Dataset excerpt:
<<<<
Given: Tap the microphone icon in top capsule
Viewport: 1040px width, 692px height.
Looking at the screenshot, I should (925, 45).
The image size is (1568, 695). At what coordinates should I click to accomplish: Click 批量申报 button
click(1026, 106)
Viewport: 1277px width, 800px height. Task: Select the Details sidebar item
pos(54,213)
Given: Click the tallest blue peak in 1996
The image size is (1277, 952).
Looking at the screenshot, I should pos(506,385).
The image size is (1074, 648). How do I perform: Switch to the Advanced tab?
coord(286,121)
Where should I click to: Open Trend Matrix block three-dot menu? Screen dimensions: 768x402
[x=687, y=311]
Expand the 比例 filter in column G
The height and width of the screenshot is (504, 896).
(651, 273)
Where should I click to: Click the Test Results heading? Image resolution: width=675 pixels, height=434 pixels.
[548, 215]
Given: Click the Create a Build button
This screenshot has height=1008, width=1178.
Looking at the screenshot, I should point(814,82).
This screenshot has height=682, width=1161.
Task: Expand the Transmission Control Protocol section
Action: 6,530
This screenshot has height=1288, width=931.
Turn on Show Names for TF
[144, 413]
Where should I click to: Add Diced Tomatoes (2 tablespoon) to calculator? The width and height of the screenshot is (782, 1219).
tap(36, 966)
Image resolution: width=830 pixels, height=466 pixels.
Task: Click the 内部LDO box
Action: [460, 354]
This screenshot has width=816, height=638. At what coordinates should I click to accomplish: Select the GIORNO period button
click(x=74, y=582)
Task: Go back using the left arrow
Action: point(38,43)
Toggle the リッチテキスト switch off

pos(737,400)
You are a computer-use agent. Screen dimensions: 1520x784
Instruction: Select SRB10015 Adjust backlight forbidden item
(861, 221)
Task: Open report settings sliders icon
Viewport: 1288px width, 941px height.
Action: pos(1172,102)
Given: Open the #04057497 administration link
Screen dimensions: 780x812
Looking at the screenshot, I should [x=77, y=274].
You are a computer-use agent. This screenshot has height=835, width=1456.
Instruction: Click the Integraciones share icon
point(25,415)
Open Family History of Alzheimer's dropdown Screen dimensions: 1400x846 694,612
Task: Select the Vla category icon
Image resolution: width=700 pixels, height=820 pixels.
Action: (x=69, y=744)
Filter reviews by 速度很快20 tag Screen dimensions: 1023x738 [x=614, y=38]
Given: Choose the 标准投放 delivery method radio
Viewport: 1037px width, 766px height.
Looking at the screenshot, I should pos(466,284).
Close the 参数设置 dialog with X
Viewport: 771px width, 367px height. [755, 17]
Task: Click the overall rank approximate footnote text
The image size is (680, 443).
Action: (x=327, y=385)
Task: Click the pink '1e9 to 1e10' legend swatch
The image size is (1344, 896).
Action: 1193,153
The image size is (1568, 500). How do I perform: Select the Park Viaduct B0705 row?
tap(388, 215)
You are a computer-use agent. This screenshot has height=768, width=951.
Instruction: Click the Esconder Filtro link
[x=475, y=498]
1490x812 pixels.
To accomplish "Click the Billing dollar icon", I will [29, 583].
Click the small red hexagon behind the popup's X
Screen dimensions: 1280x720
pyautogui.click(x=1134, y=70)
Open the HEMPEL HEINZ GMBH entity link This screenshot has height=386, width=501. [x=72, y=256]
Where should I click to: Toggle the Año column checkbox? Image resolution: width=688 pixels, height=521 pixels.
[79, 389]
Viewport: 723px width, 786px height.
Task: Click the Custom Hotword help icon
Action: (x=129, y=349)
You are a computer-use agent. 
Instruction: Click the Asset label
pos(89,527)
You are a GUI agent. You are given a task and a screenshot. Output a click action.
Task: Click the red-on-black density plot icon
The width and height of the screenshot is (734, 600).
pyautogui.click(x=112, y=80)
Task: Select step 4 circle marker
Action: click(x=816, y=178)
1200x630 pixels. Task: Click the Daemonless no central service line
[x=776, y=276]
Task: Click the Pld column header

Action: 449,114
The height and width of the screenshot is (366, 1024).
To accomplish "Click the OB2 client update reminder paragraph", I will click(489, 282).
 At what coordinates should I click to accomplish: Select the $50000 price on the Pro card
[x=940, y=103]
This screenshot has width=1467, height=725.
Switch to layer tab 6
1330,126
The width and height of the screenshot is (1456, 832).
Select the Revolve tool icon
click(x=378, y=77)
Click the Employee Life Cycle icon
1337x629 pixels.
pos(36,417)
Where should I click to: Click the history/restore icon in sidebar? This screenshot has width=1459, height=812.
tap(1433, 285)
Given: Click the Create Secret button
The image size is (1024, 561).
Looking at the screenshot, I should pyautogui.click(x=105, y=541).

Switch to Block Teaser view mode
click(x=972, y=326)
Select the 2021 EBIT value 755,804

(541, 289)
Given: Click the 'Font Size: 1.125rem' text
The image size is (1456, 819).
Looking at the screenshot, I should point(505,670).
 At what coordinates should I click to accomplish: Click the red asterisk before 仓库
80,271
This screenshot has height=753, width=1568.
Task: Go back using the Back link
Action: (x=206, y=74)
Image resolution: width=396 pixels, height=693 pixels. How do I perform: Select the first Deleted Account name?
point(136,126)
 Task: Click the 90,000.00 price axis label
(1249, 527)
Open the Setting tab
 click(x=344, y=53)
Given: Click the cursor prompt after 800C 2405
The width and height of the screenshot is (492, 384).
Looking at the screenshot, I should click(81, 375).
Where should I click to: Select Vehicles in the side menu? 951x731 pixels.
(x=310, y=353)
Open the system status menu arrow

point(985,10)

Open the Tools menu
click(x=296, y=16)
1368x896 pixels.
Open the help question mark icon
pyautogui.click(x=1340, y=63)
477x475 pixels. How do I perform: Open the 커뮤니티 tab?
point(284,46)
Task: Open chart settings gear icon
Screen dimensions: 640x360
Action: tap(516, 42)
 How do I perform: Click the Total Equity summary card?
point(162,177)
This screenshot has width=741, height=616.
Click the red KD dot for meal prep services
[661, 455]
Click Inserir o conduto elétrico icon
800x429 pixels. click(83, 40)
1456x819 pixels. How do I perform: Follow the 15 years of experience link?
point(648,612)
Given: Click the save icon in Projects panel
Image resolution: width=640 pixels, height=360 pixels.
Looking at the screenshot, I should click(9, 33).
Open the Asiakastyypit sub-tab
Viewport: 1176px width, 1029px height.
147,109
>>>>
> What you are asked to do
Output the stretch of lines from the start of the excerpt through the line containing "pos(54,213)", both ends included, as a JSON list of strings with one string per line and blank lines omitted.

> Expected answer
[
  "Given: Tap the microphone icon in top capsule",
  "Viewport: 1040px width, 692px height.",
  "Looking at the screenshot, I should (925, 45).",
  "The image size is (1568, 695). At what coordinates should I click to accomplish: Click 批量申报 button",
  "click(1026, 106)",
  "Viewport: 1277px width, 800px height. Task: Select the Details sidebar item",
  "pos(54,213)"
]